Business also seems to be brightening on the trade side. “From a combined trade point of view, it was a successful turnaround year,” says Harold Clarke, VP and Publisher of the trade publishing unit, which acts as the “retail channel manager” for titles that have done well on the direct marketing side. The trade program handles 50 titles per year, typically illustrated reference books that need the benefit of the international coedition process. “All the books that we publish have to be used in multiple channels,” says Clarke. The unit also originates up to 20 of its own titles per year that are then sold via direct channels or internationally. Meanwhile, the Young Families division, which as recently as two years ago was “a very unprofitable part of the company,” according to spokesman Adler, has turned into “one of our very fastest growing areas.” Selling mainly licensed children’s books through direct mail, Young Families (under the leadership of Heather Burgett) has doubled its business in the past two years, a feat largely attributed to its customer-oriented, team-based model, which has since become a template for the other new BHE units. “Historically, Reader’s Digest books were published in a series of hand-offs, almost like an assembly line,” Adler says. Now, the autonomous units have better market intelligence and are also fleeter, with mail campaigns now said to be developed in 13 weeks, when they used to take nearly a year.

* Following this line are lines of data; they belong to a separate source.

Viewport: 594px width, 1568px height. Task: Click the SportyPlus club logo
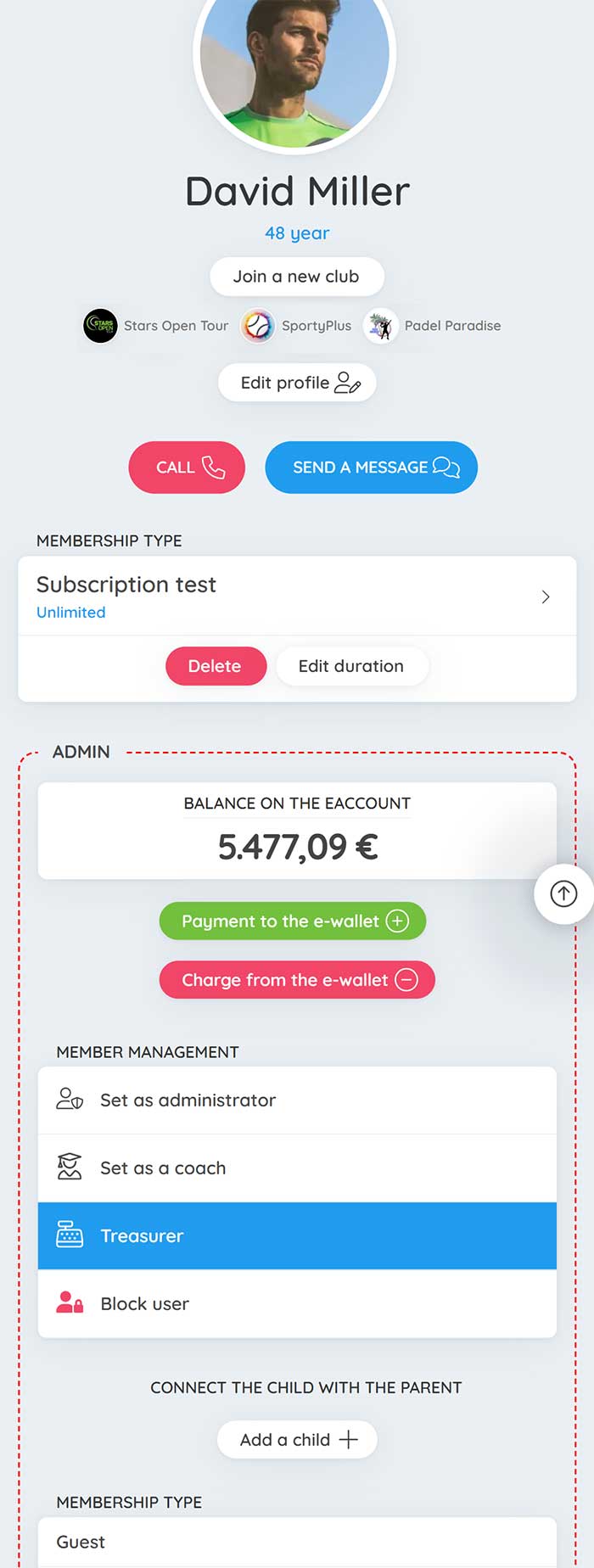coord(257,326)
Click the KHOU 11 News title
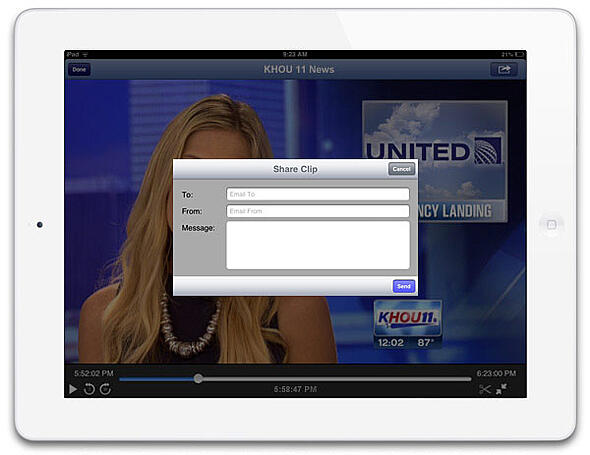Screen dimensions: 590x455 point(299,70)
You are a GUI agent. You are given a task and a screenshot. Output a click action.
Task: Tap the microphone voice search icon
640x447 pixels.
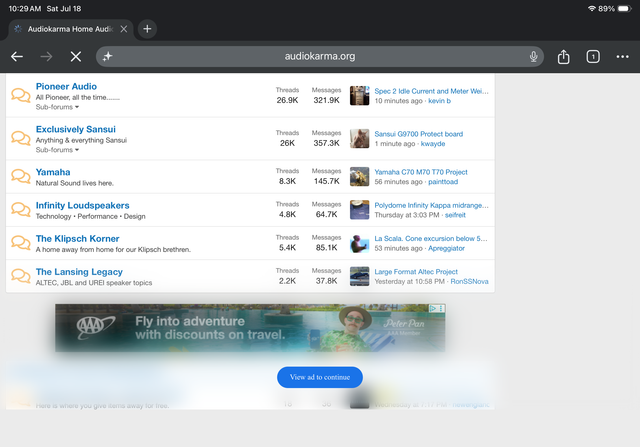533,56
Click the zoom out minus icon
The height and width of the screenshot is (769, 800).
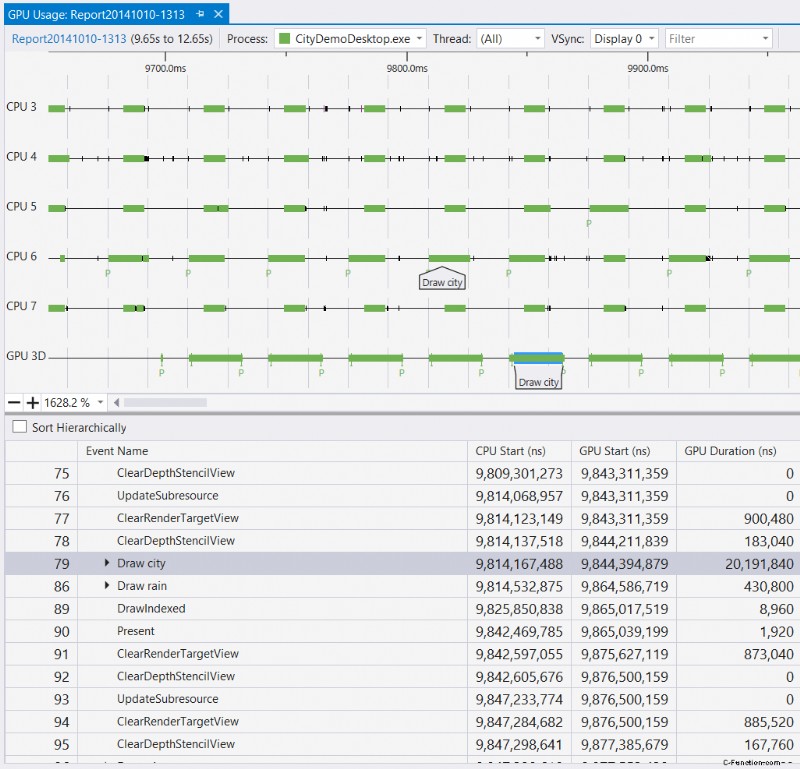[14, 402]
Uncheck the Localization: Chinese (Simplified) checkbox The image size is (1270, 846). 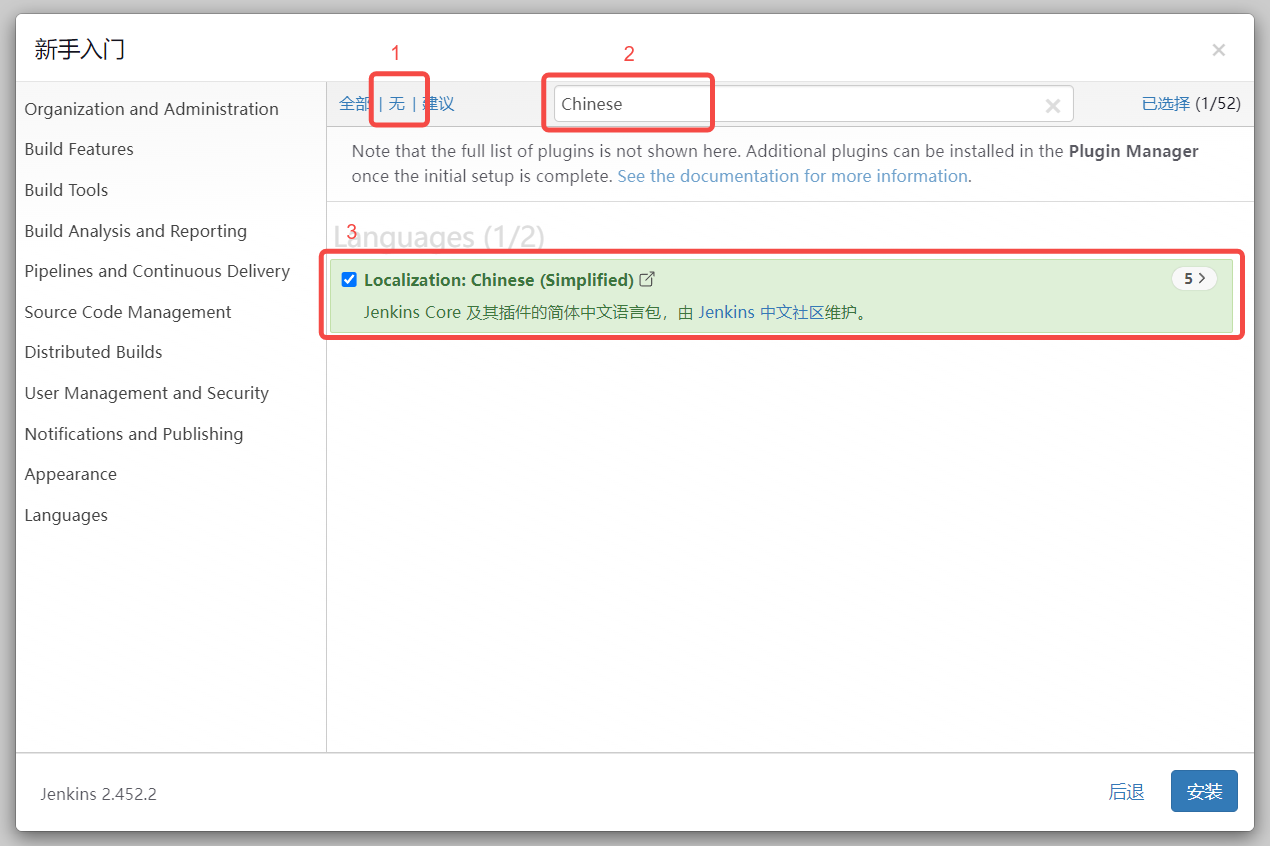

Another saving grace for book operations is Books Are Fun, the profitable display marketer acquired in 1999, which did about $250 million in sales last year. Headed by Joel Feigenbaum, the unit uses 700 independent reps to conduct mini-fairs at schools and businesses, where titles from a variety of publishers are heavily discounted. Several divisions are developing new products for marketing via Books Are Fun, and the program has rolled out in Mexico, with testing under way in France. The Books Are Fun unit, in fact, has been a plank in Reader’s Digest’s bid to reinvent itself as a “multi-channel powerhouse” that sells via non-sweepstakes direct mail and direct-response TV. For instance, the bestselling How To Do Just About Anything on a Computer did wonders on QVC. The company is also looking into email and even telemarketing, which already accounts for more than 5% of all BHE sales worldwide, including 20% of Select Editions sales in Germany. Ryder has said he expects 15% of BHE sales in the US to come in over the telephone this year.

Despite these gains, the quiet revolutionaries clearly have their work cut out for them. Company revenues are still at their lowest point in a decade, far from the $5 billion Ryder has vowed to reach by 2004. And company stock trades around $18, down from a 52-week high of $40. As the CEO confessed to analysts, “I don’t have a clue when things will get better and, frankly, I am concerned about them spreading to Europe.” Amid the lowering economic clouds, however, certain quarters of the book business seem refreshingly unfazed. “We’re doing fine,” says Clarke, admiring the list in his latest children’s trade catalog, which includes new licenses for Disney and Hasbro. “When you look at the books you’ll realize we’re having a good time.”